Question

Determine the leading term and the leading coefficient of each polynomial.$$-p^{2}+4+8 p^{4}-7 p$$

Answer

**step1 Arrange the Polynomial in Standard Form**

To determine the leading term and leading coefficient, the polynomial should first be arranged in standard form. This means writing the terms in descending order of their exponents (powers of the variable).

$$-p^{2}+4+8 p^{4}-7 p$$

The terms with their respective exponents are: $$8p^4$$ (exponent 4), $$-p^2$$ (exponent 2), $$-7p$$ (exponent 1), and $$+4$$ (exponent 0, as $$4 = 4p^0$$). Arranging these terms from the highest exponent to the lowest gives:

$$8 p^{4} - p^{2} - 7 p + 4$$

**step2 Identify the Leading Term**

The leading term of a polynomial is the term with the highest exponent when the polynomial is written in standard form.

From the standard form $$8 p^{4} - p^{2} - 7 p + 4$$, the term with the highest exponent (which is 4) is $$8 p^{4}$$.

Therefore, the leading term is:

$$8 p^{4}$$

**step3 Identify the Leading Coefficient**

The leading coefficient is the numerical coefficient of the leading term. It is the number that multiplies the variable part of the leading term.
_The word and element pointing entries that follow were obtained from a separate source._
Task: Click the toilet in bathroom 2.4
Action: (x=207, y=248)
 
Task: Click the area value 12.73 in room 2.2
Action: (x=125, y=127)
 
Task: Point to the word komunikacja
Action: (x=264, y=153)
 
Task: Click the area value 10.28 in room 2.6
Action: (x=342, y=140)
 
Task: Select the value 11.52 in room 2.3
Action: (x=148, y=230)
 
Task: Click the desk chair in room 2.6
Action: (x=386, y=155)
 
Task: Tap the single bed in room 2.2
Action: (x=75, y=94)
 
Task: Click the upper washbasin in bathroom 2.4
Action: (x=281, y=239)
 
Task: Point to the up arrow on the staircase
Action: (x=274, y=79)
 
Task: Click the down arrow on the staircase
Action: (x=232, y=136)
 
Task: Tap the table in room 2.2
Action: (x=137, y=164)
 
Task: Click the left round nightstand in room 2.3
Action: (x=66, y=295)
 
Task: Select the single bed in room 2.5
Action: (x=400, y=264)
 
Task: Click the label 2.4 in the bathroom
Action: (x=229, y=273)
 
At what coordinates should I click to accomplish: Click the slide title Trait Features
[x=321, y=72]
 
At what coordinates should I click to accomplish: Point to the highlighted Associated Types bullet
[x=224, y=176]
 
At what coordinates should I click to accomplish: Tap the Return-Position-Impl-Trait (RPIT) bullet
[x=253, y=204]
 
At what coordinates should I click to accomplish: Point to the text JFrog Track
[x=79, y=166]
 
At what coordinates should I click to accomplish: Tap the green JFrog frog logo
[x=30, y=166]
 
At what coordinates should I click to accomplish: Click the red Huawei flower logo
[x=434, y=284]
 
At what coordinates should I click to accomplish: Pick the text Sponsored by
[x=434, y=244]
The leading term is $$8 p^{4}$$. The numerical part of this term is $$8$$.

Therefore, the leading coefficient is:

$$8$$

Alternative answer

Answer: Leading Term: $8p^4$
Leading Coefficient: $8$ Explain
This is a question about identifying the leading term and leading coefficient of a polynomial . The solving step is:

First, I looked at all the different parts (we call them terms) of the polynomial: $-p^2$, $4$, $8p^4$, and $-7p$.
To find the "leading" term, I need to find the one with the biggest power (or exponent) of the variable 'p'.
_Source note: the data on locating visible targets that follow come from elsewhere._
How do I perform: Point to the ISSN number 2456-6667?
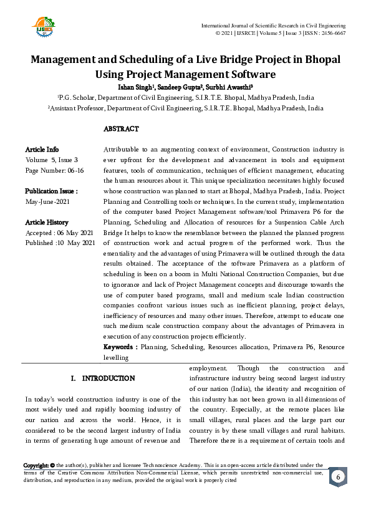coord(332,32)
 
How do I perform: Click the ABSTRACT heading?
coord(121,129)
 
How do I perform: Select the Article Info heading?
coord(42,150)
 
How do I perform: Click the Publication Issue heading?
coord(51,191)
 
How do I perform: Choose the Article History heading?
coord(47,222)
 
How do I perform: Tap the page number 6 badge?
coord(337,477)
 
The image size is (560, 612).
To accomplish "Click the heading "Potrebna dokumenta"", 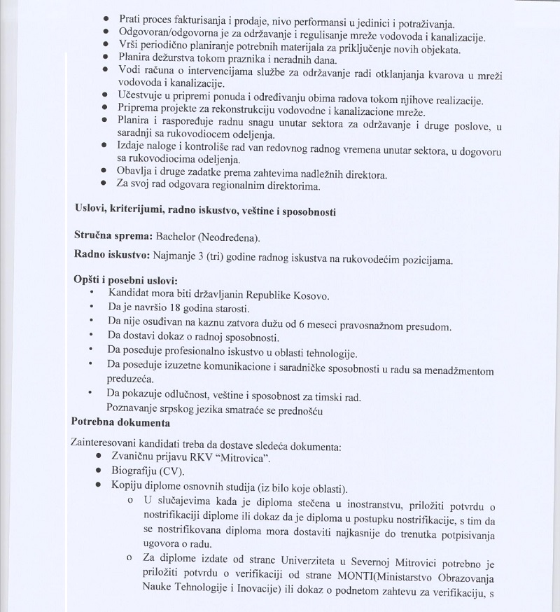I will [120, 422].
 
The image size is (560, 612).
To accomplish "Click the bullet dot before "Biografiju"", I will [103, 473].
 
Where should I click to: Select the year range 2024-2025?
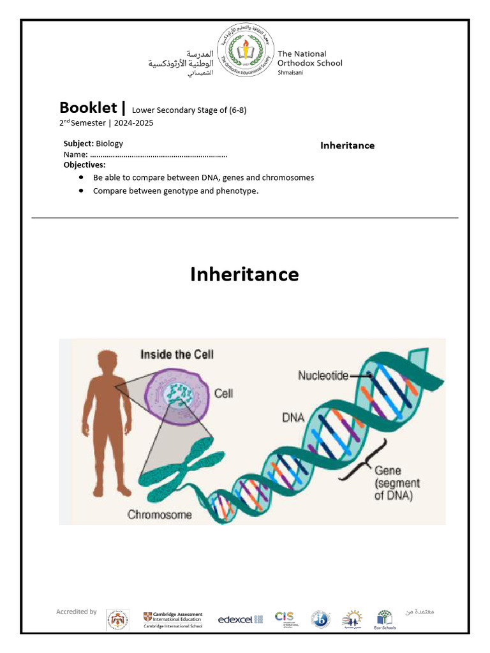pos(134,123)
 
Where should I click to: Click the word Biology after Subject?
pos(110,143)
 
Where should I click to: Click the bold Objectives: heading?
pos(84,165)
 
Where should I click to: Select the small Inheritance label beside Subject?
pos(347,145)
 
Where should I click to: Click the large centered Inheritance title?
pos(244,274)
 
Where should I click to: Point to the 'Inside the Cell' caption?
pos(177,355)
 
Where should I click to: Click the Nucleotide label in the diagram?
pos(323,376)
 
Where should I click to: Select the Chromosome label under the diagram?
pos(160,514)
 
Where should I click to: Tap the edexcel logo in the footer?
pos(241,619)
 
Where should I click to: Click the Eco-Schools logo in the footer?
pos(385,619)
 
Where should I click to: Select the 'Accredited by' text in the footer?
pos(77,612)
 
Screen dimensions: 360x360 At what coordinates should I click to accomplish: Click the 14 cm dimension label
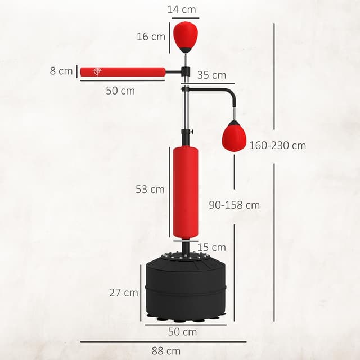182,9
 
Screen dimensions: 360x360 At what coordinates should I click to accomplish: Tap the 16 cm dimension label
151,37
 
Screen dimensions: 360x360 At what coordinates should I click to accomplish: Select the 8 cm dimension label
61,71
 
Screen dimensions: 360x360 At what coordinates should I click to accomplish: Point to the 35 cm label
212,75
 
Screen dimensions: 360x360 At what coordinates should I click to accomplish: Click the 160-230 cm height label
277,145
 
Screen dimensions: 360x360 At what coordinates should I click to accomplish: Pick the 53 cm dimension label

Let's check the powers for each term:
* For $-p^2$, the power of 'p' is 2.
* For $4$, it's like $4p^0$, so the power is 0 (because any number to the power of 0 is 1, and $4 \times 1 = 4$).
* For $8p^4$, the power of 'p' is 4.
* For $-7p$, it's like $-7p^1$, so the power of 'p' is 1.
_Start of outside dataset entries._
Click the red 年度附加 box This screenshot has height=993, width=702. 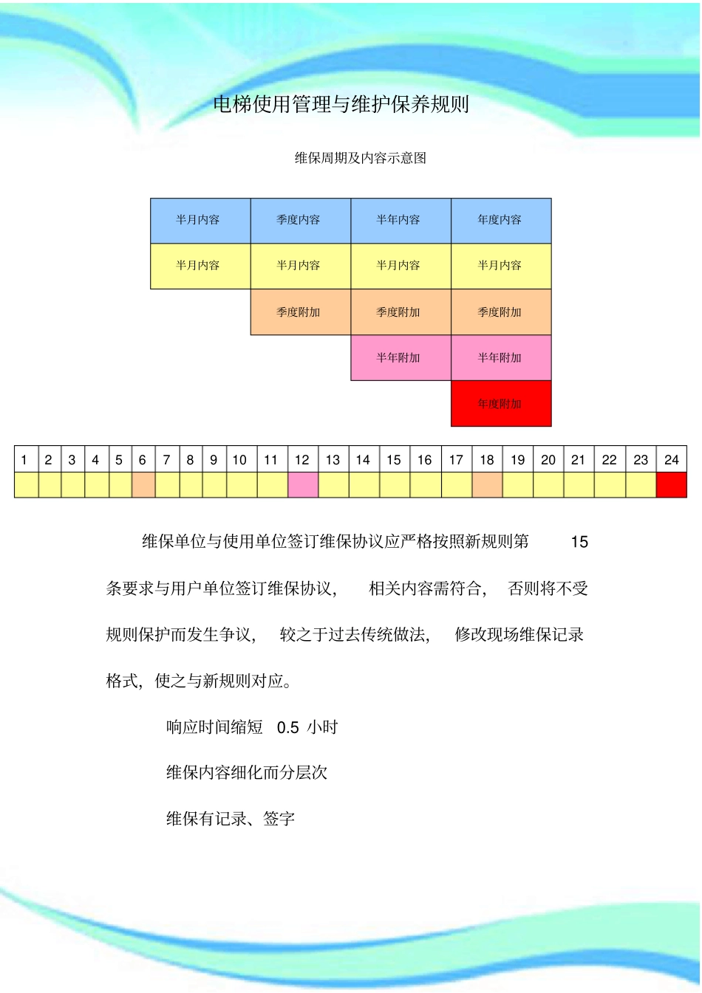(501, 404)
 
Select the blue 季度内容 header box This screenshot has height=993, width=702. (300, 220)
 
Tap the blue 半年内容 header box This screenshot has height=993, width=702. (401, 220)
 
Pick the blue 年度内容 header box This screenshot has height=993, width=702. (501, 220)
Now, I compare the powers: 2, 0, 4, 1. The biggest power is 4.
The term that has the power of 4 is $8p^4$. So, this is the **leading term**.

The **leading coefficient** is just the number that's right in front of the leading term.
In our leading term, $8p^4$, the number is 8.
So, the leading coefficient is 8.

Alternative answer

Answer: The leading term is $8p^4$.
The leading coefficient is $8$. Explain
This is a question about identifying parts of a polynomial, specifically the leading term and leading coefficient . The solving step is:

First, I like to put all the parts (we call them "terms") of the polynomial in order, starting with the one that has the variable (like 'p' here) raised to the biggest power. Think of it like sorting toys by size!

Our polynomial is: $$-p^{2}+4+8 p^{4}-7 p$$
Let's look at the powers of 'p' in each part:
* $-p^{2}$ has $p$ to the power of 2.
* $+4$ has no $p$, so we can think of it as $p$ to the power of 0 (which just means 1, so $4 \times 1 = 4$).
* $+8 p^{4}$ has $p$ to the power of 4.
* $-7 p$ has $p$ to the power of 1 (when there's no number, it's just 1).

The biggest power is 4, which comes from the term $8p^4$.
So, the **leading term** is the whole part with the biggest power, which is $8p^4$.

The **leading coefficient** is just the number right in front of that leading term. In $8p^4$, the number is $8$.

Alternative answer

Answer:
Leading term: $8p^4$
Leading coefficient: $8$ Explain
This is a question about figuring out the most important part of a polynomial and the number that comes with it. The solving step is:

First, I looked at all the parts of the polynomial: $-p^2$, $4$, $8p^4$, and $-7p$.
Next, I checked the "power" or exponent of 'p' in each part.
* In $-p^2$, 'p' has a power of 2.
* In $4$, there's no 'p', so it's like 'p' has a power of 0 (it's a constant).
* In $8p^4$, 'p' has a power of 4.
* In $-7p$, 'p' has a power of 1 (because 'p' by itself means $p^1$).

I want to find the part with the *biggest* power. Comparing 2, 0, 4, and 1, the biggest power is 4.
The term with the biggest power ($p^4$) is $8p^4$. This is the **leading term**.
The number that is with this leading term ($8p^4$) is $8$. This is the **leading coefficient**.